Sometimes unique ingredients can give a dish its signature and make the difference between a good dish and a great one.
This film holds a very special place in my heart, as I recognise a lot of the food and the family idiosyncrasies, even some of the accents, of my father’s family in it. My paternal grandparents were Greeks of Istanbul, fortunate enough to choose the time of their arrival to Athens. They brought with them all the traditions and recipes depicted in the film.
A generous table with an abundance of dishes prepared with love, imagination and skill was part of the cuisine and the culture.
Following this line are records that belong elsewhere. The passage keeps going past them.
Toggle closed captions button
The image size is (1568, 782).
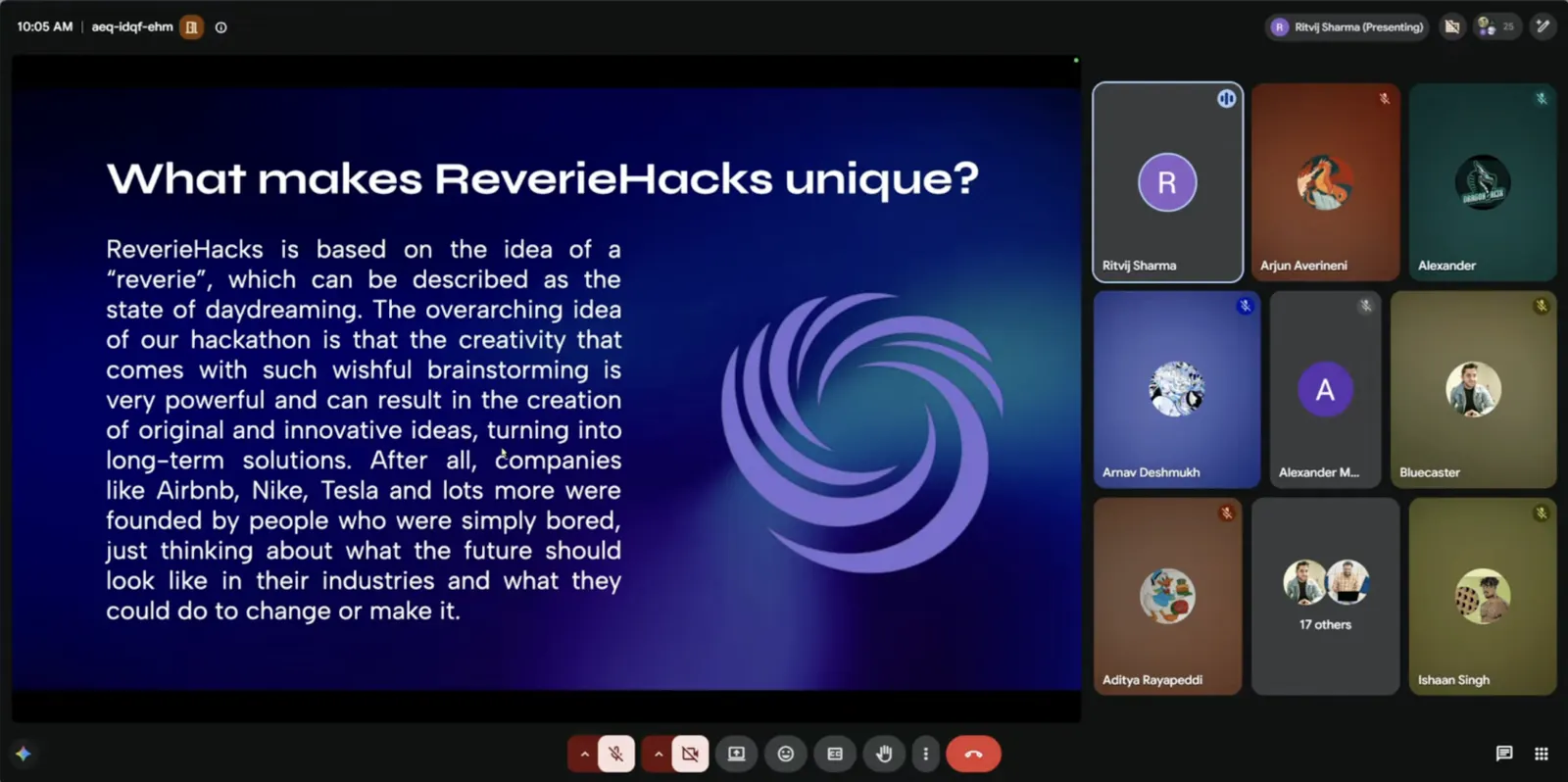[x=835, y=754]
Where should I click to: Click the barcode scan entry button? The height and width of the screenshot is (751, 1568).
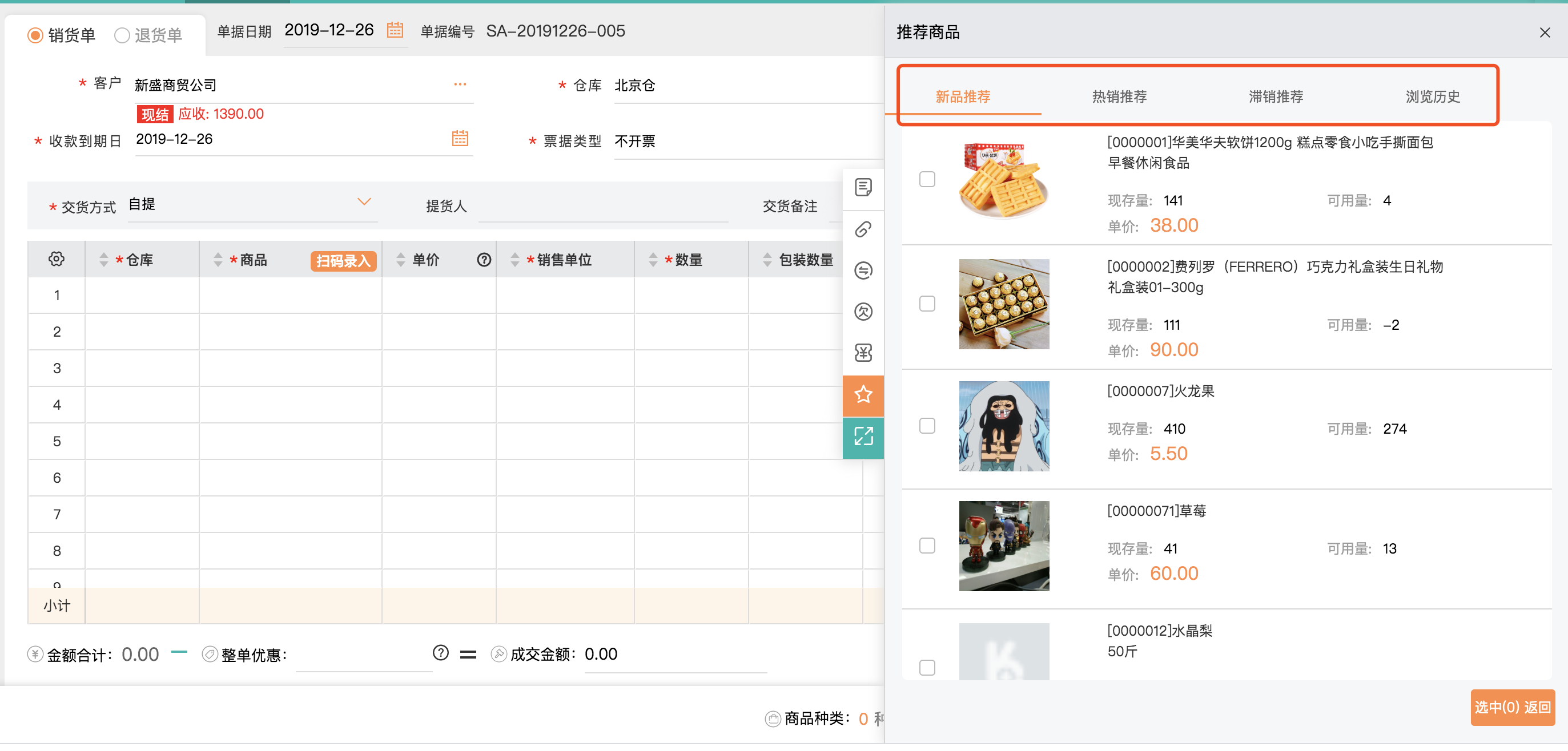[x=343, y=261]
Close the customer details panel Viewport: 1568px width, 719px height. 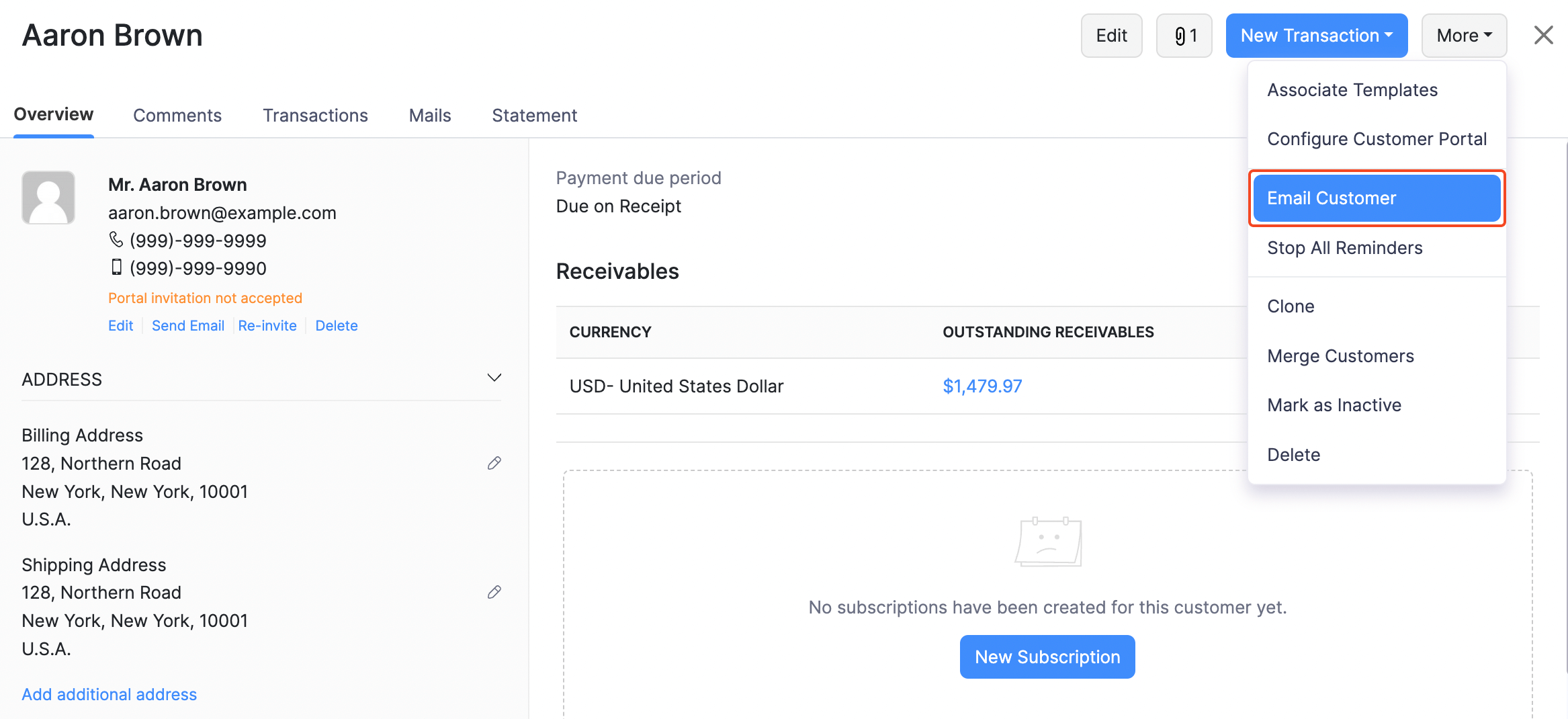[x=1543, y=35]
It would be unthinkable to welcome guests without a large selection of edible wonders.
Spice is mentioned a lot in the film. There is a lovely scene (see video) where the grandad teaches his grandson the shape of our universe using different spices.
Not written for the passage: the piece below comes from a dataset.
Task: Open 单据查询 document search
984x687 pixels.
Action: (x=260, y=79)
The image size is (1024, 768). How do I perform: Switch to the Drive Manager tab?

Spice has the ability to transform a dish and often makes the difference between a good plate of food and an extraordinary one. It can add depth and complexity in the aroma and the flavour and leave consumers wondering what the magic taste is. The source and combination of spices and flavour extracts in a dish are often closely guarded secrets, whether it is a relative’s recipe, a chef’s or a big brand’s.
The supply chain director used to always tease me about all the “unique” flavours that my team would introduce into the factories. They complicated production. I could see his point, but more often that not this unique flavour was what gave a product its signature taste. As a developer you need to keep a fine balance between trying to keep the recipes you develop simple keeping new ingredients to a minimum and creating a signature taste and aroma.